Whilst the Syrians are usually processed within a few days, Pakistanis can be left stranded on the island for weeks at a time. One man, who had been waiting in the sweltering summer heat for 15 days, said he had fled violence in Kashmir (the province fought over several times between India and Pakistan).

‘Every day I go to the police station,’ he explained. ‘All Pakistanis. All day wait at the police station not give me papers. Other people go, Syrian, one day, maybe next day they get papers. Only Pakistani people is big problem. […] If I have no problem why I come here to Greece?’ Despite not getting papers he was one of the lucky ones. He talked of how his friend died making the journey over when his boat sank. ‘There is no safety, you give $1015 dollar in Turkey, that’s it, no safety.’

Sadly those least able to economically support themselves, often the Pakistanis or Africans, are the ones stranded on Kos for the longest. Many are left to sleep on the beach with nothing more than a cardboard box for shelter. Others have taken refuge in what has been nicknamed ‘the jungle’, a tree-covered area strewn with boxes, mattresses and tents huddled around fire pits. The lack of adequate sanitation means you smell ‘the jungle’ long before you see it.

This prioritisation of some migrant groups over others means it is not uncommon for those from other countries to claim they are Syrians, hoping to be waved into Europe. Some are more convincing than others. One man, seeing my camera, rushed over to tell me of his horrific ordeal in Syria and to bemoan the slow processing of his papers in Kos.

‘I thought I had arrived in heaven but it turns out I am back in Hell’, he raged. But something wasn’t right. He spoke with a thick Eastern European accent, perhaps Albanian, and when questioned it became clear he didn’t speak Arabic. The heart-wrenching story of war and struggle was no doubt true. It just wasn’t his.

‘I’ve got my papers!’ A 16-year-old boy, dressed in donated Union Jack shorts, ran over to me beaming and excited. ‘I’ve got my papers! Yes! I have my papers and tomorrow I will go to ferry to Athens.’

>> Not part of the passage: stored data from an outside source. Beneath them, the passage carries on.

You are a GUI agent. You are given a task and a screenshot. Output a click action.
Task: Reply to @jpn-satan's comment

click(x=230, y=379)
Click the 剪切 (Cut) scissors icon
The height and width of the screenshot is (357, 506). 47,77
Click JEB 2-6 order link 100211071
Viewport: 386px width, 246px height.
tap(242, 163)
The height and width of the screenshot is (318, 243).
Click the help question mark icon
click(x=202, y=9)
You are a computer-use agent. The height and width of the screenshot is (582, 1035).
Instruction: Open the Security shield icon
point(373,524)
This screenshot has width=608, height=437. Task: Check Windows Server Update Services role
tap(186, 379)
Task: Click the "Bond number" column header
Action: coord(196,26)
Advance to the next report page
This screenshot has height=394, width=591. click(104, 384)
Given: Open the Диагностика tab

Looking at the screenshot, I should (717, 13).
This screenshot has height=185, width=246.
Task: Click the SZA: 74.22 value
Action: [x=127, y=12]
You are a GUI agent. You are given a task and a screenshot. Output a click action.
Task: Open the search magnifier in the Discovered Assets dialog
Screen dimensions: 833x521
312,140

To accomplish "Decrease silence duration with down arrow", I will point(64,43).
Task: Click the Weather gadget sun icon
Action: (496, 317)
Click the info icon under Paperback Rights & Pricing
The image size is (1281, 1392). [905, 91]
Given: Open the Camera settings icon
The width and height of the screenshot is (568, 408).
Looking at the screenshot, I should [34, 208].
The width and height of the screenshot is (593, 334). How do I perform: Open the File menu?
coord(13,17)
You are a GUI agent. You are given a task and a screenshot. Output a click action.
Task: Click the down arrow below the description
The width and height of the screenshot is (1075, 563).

He was an Afghani who had lived in Iran and left his family to travel to Europe with his brother. Each day refugees like him crowd round boards holding lists of those who have received papers to go onwards. Those who spot their names are elated, while those who don’t trudge off dejected, perhaps contemplating another night sleeping in a tent on the hard concrete pavement.

Each evening, as the sun sets, the lucky ones head to the port clutching these new papers. The scenes at the ferry terminal are a mix of elation, excitement, nerves and for one woman, desperation and hysteria. Holding her two-year-old child tight to her chest as she stepped off the gangway onto the Blue Star 2 to Athens, she fainted. Hurriedly she was seated in a wheelchair and taken off the ferry. As she came around, she burst into hysterical crying, shrieking with desperation. ‘Take me back. I have to get to Athens. I have to get to Athens. Please. Take me back.’ No amount of pleading would get her back on the boat. She had missed her chance and would have to wait for another day.

As she wailed the ship’s foghorn sounded, the huge metal ferry doors began to rise and the ropes slid into the water with a plop. The giant ship pulled away, its passengers crowding onto the open deck under a billowing Greek flag. Tomorrow, Athens beckoned. They had arrived on Kos in small rubber dinghies, perilously crowded and often paddling for their lives. Now they were leaving on a towering ship, ready to begin the next phase of their long journey to a new life.